Provided records >>
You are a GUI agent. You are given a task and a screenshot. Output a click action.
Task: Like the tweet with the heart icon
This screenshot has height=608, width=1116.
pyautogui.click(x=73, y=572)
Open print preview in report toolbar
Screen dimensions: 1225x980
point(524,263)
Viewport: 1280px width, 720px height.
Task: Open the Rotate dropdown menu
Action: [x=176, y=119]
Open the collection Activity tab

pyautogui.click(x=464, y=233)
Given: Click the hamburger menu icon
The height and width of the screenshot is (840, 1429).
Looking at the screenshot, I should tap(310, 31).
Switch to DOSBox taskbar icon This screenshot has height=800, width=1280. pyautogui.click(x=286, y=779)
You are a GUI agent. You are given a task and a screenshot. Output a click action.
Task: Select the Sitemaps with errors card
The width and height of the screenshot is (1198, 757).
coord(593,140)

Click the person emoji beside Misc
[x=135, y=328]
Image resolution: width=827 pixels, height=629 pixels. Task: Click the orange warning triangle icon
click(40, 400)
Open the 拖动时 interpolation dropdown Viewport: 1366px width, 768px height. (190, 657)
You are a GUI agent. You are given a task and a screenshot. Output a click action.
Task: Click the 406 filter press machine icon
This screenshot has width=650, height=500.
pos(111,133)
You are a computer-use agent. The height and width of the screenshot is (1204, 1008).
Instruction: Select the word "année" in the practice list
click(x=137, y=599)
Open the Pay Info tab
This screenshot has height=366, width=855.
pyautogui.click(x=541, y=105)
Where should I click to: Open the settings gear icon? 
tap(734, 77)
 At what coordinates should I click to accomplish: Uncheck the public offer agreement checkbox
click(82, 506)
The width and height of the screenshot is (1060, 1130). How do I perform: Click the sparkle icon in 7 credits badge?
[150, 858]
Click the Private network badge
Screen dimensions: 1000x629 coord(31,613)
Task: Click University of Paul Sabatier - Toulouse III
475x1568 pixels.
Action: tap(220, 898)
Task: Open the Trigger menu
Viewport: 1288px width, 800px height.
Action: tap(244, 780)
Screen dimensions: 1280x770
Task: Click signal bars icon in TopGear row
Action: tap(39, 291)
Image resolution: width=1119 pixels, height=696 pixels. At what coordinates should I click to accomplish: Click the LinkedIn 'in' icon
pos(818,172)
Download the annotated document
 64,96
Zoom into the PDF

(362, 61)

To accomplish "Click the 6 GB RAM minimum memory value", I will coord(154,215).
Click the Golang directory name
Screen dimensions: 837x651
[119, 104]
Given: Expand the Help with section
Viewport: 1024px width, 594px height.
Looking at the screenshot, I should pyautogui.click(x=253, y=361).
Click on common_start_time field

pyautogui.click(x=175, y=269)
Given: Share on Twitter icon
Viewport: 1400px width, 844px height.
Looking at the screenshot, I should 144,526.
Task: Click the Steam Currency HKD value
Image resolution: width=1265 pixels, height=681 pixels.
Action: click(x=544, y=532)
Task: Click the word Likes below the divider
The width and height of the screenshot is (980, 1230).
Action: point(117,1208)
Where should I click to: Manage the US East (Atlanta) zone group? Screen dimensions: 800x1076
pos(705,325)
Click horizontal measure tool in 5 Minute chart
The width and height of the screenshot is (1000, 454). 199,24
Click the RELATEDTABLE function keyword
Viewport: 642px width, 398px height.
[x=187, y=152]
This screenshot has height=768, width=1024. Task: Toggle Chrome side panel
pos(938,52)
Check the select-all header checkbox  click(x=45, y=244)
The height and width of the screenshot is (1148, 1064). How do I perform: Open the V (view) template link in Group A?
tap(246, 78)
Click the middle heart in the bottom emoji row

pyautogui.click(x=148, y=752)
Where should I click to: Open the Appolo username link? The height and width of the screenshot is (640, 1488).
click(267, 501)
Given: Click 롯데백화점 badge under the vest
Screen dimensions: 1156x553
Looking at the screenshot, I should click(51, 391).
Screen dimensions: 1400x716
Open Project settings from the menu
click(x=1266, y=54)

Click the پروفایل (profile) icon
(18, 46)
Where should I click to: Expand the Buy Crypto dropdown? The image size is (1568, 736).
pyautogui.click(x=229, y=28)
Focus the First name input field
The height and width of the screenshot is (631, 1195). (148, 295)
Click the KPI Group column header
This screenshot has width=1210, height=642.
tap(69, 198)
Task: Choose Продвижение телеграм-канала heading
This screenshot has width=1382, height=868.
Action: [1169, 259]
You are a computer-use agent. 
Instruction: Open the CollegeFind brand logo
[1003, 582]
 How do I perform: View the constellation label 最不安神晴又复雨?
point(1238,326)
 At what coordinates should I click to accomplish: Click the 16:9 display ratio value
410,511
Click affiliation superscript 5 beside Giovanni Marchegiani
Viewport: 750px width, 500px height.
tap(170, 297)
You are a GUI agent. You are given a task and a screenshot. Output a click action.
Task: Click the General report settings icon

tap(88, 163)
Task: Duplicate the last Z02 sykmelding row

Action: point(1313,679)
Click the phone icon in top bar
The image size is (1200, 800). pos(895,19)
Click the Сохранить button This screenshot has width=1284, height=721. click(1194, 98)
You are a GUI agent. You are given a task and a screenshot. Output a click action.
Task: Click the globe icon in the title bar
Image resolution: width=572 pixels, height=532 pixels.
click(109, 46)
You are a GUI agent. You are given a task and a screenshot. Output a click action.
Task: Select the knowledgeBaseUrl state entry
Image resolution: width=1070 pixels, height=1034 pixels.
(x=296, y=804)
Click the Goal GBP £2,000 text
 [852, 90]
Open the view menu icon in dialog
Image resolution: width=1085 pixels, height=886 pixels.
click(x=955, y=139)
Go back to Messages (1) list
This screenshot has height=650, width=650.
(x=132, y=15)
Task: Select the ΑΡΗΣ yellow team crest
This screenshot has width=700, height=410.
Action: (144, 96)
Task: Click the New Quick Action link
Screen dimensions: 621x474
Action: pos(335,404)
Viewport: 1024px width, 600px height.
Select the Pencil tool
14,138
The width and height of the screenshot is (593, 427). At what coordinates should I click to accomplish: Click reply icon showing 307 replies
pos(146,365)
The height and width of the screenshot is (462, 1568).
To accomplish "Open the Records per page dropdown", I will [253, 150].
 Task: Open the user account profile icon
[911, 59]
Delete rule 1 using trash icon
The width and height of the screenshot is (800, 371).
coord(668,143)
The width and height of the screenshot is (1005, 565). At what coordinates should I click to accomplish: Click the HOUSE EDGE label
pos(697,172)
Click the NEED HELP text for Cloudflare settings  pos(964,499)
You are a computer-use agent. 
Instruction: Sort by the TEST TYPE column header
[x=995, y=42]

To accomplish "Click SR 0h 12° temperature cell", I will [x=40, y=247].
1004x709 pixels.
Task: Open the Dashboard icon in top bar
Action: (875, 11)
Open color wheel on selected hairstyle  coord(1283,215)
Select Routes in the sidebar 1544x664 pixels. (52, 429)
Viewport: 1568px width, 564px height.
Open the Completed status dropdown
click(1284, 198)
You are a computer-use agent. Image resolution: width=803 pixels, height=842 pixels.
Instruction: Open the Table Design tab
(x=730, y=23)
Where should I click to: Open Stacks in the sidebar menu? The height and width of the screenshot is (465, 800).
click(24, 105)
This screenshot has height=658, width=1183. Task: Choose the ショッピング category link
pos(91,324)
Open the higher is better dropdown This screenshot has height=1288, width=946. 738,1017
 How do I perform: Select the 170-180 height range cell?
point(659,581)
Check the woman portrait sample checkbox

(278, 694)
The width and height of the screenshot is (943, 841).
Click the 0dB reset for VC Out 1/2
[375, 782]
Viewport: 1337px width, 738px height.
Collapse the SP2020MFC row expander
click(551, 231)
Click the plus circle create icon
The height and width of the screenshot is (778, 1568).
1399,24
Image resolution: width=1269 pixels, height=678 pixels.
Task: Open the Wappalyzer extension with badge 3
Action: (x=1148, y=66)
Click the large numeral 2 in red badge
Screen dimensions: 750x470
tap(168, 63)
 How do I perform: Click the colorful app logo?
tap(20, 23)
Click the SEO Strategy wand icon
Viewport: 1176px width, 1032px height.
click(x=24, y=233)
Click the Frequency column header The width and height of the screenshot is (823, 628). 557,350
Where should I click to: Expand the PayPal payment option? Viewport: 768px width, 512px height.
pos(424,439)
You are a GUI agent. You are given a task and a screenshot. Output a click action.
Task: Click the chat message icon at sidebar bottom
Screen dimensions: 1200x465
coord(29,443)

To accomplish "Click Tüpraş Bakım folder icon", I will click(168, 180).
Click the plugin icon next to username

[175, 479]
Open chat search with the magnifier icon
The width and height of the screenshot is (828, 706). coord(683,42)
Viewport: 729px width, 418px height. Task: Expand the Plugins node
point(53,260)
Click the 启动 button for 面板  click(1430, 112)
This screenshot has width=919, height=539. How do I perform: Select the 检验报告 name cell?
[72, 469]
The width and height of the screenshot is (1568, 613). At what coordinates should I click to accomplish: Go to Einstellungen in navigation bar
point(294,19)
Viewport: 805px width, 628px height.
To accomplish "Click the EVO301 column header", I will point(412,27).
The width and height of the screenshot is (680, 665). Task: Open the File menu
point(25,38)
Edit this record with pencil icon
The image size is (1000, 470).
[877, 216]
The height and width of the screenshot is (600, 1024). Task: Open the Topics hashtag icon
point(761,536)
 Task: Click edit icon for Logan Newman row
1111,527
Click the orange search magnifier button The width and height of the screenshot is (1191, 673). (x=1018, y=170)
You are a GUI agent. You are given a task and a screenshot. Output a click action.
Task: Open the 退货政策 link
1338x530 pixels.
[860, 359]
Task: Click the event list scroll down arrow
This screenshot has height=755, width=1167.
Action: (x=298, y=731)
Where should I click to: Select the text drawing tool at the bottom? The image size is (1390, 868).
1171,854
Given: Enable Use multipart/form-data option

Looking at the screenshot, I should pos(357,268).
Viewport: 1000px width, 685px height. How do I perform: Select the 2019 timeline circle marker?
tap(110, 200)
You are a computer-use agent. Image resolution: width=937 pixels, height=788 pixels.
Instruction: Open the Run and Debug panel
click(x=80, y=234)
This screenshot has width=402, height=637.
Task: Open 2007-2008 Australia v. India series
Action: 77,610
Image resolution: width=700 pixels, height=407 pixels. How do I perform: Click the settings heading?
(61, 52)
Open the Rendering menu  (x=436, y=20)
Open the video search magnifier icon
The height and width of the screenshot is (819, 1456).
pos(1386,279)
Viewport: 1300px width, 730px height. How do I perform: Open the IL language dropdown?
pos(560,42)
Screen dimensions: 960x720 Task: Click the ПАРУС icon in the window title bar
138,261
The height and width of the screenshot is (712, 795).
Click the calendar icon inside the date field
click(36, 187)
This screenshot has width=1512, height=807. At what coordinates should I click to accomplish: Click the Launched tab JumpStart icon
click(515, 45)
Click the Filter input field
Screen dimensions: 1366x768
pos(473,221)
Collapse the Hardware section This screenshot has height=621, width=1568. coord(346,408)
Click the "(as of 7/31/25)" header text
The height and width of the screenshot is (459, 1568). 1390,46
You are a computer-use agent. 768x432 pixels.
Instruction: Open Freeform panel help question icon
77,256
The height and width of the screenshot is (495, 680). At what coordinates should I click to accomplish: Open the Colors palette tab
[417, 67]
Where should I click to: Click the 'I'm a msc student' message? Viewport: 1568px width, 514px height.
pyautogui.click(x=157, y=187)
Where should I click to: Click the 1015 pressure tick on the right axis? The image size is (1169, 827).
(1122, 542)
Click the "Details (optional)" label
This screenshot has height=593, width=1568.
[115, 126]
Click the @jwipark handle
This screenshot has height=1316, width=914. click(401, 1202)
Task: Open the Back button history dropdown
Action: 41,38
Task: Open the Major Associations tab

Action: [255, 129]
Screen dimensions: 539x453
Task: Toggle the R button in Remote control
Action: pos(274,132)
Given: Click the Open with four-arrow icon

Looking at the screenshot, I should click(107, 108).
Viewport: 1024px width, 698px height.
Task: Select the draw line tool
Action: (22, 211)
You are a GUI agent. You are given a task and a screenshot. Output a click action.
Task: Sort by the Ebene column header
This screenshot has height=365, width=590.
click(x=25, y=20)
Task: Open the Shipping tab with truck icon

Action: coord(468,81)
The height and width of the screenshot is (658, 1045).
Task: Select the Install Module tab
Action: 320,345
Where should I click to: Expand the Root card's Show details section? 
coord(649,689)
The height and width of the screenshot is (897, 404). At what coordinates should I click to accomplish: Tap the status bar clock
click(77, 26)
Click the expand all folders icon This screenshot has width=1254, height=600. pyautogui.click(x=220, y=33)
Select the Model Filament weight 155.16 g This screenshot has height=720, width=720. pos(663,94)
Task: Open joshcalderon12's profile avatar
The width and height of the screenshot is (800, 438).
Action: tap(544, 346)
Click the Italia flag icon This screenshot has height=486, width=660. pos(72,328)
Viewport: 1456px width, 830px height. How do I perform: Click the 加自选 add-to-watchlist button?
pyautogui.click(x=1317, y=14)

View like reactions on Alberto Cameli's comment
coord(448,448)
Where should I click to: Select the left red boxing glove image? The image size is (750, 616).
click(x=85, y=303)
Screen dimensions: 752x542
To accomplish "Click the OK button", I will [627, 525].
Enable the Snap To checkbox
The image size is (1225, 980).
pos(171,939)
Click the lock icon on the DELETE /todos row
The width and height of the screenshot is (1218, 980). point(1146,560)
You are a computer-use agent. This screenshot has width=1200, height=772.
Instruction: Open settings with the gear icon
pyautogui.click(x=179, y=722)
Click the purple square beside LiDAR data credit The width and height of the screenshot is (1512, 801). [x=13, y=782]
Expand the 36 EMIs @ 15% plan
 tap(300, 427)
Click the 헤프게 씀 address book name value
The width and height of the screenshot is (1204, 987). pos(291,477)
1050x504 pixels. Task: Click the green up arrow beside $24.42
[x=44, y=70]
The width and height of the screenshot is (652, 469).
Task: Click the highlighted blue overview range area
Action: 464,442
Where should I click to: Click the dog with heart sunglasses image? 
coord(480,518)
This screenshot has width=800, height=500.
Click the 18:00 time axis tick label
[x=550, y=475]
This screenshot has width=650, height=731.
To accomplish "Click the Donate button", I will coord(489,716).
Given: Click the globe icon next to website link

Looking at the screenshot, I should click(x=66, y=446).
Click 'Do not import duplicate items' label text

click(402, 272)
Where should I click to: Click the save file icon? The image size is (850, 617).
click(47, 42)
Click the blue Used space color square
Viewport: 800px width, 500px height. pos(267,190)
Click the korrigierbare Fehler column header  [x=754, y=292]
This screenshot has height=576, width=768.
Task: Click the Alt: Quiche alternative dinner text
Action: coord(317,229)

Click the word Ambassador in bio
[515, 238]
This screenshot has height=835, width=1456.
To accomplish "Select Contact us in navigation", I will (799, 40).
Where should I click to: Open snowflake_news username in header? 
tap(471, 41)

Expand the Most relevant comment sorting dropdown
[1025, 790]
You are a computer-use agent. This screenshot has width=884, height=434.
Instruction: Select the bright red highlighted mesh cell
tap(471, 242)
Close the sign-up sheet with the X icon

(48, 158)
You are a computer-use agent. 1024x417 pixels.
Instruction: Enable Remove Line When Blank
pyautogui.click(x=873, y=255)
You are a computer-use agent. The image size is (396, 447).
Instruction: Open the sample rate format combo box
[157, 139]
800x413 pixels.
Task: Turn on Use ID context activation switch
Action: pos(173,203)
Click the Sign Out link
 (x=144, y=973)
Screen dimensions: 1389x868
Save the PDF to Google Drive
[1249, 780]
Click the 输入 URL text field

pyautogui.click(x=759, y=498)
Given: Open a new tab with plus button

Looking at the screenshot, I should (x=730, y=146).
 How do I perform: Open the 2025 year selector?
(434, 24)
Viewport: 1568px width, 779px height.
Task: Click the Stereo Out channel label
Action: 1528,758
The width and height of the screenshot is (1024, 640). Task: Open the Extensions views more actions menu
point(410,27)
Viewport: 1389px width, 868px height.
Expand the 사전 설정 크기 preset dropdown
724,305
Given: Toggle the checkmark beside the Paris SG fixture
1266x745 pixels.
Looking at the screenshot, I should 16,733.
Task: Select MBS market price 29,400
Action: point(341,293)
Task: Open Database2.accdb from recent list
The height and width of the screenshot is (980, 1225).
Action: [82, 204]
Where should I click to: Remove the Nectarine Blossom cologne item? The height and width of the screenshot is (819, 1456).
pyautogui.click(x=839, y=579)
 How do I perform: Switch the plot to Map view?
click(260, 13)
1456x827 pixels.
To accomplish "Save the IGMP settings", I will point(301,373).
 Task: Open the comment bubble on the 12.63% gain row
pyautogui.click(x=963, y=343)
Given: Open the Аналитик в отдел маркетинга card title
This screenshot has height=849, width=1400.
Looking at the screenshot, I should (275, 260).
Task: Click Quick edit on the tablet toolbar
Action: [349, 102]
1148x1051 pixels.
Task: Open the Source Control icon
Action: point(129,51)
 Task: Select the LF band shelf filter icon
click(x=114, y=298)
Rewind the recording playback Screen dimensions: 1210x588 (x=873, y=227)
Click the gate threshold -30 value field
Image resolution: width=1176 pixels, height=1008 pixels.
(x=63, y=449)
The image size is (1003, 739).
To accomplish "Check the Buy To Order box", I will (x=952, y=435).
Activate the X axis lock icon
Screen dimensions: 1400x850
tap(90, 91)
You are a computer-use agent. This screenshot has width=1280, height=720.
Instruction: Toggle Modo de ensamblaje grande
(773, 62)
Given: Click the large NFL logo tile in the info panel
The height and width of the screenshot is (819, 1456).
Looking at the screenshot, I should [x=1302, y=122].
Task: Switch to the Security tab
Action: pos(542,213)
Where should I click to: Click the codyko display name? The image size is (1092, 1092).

Instructions to follow >> In the listing above, find the line containing "Image resolution: width=1085" and the line containing "The width and height of the screenshot is (943, 841).", then retype both and every line between them exactly, with nothing else.

Your solution >>
Image resolution: width=1085 pixels, height=886 pixels.
click(x=955, y=139)
Go back to Messages (1) list
This screenshot has height=650, width=650.
(x=132, y=15)
Task: Select the ΑΡΗΣ yellow team crest
This screenshot has width=700, height=410.
Action: (144, 96)
Task: Click the New Quick Action link
Screen dimensions: 621x474
Action: pos(335,404)
Viewport: 1024px width, 600px height.
Select the Pencil tool
14,138
The width and height of the screenshot is (593, 427). At what coordinates should I click to accomplish: Click reply icon showing 307 replies
pos(146,365)
The height and width of the screenshot is (462, 1568).
To accomplish "Open the Records per page dropdown", I will [253, 150].
 Task: Open the user account profile icon
[911, 59]
Delete rule 1 using trash icon
The width and height of the screenshot is (800, 371).
coord(668,143)
The width and height of the screenshot is (1005, 565). At what coordinates should I click to accomplish: Click the HOUSE EDGE label
pos(697,172)
Click the NEED HELP text for Cloudflare settings  pos(964,499)
You are a computer-use agent. 
Instruction: Sort by the TEST TYPE column header
[x=995, y=42]

To accomplish "Click SR 0h 12° temperature cell", I will [x=40, y=247].
1004x709 pixels.
Task: Open the Dashboard icon in top bar
Action: (875, 11)
Open color wheel on selected hairstyle  coord(1283,215)
Select Routes in the sidebar 1544x664 pixels. (52, 429)
Viewport: 1568px width, 564px height.
Open the Completed status dropdown
click(1284, 198)
You are a computer-use agent. Image resolution: width=803 pixels, height=842 pixels.
Instruction: Open the Table Design tab
(x=730, y=23)
Where should I click to: Open Stacks in the sidebar menu? The height and width of the screenshot is (465, 800).
click(24, 105)
This screenshot has height=658, width=1183. Task: Choose the ショッピング category link
pos(91,324)
Open the higher is better dropdown This screenshot has height=1288, width=946. 738,1017
 How do I perform: Select the 170-180 height range cell?
point(659,581)
Check the woman portrait sample checkbox

(278, 694)
The width and height of the screenshot is (943, 841).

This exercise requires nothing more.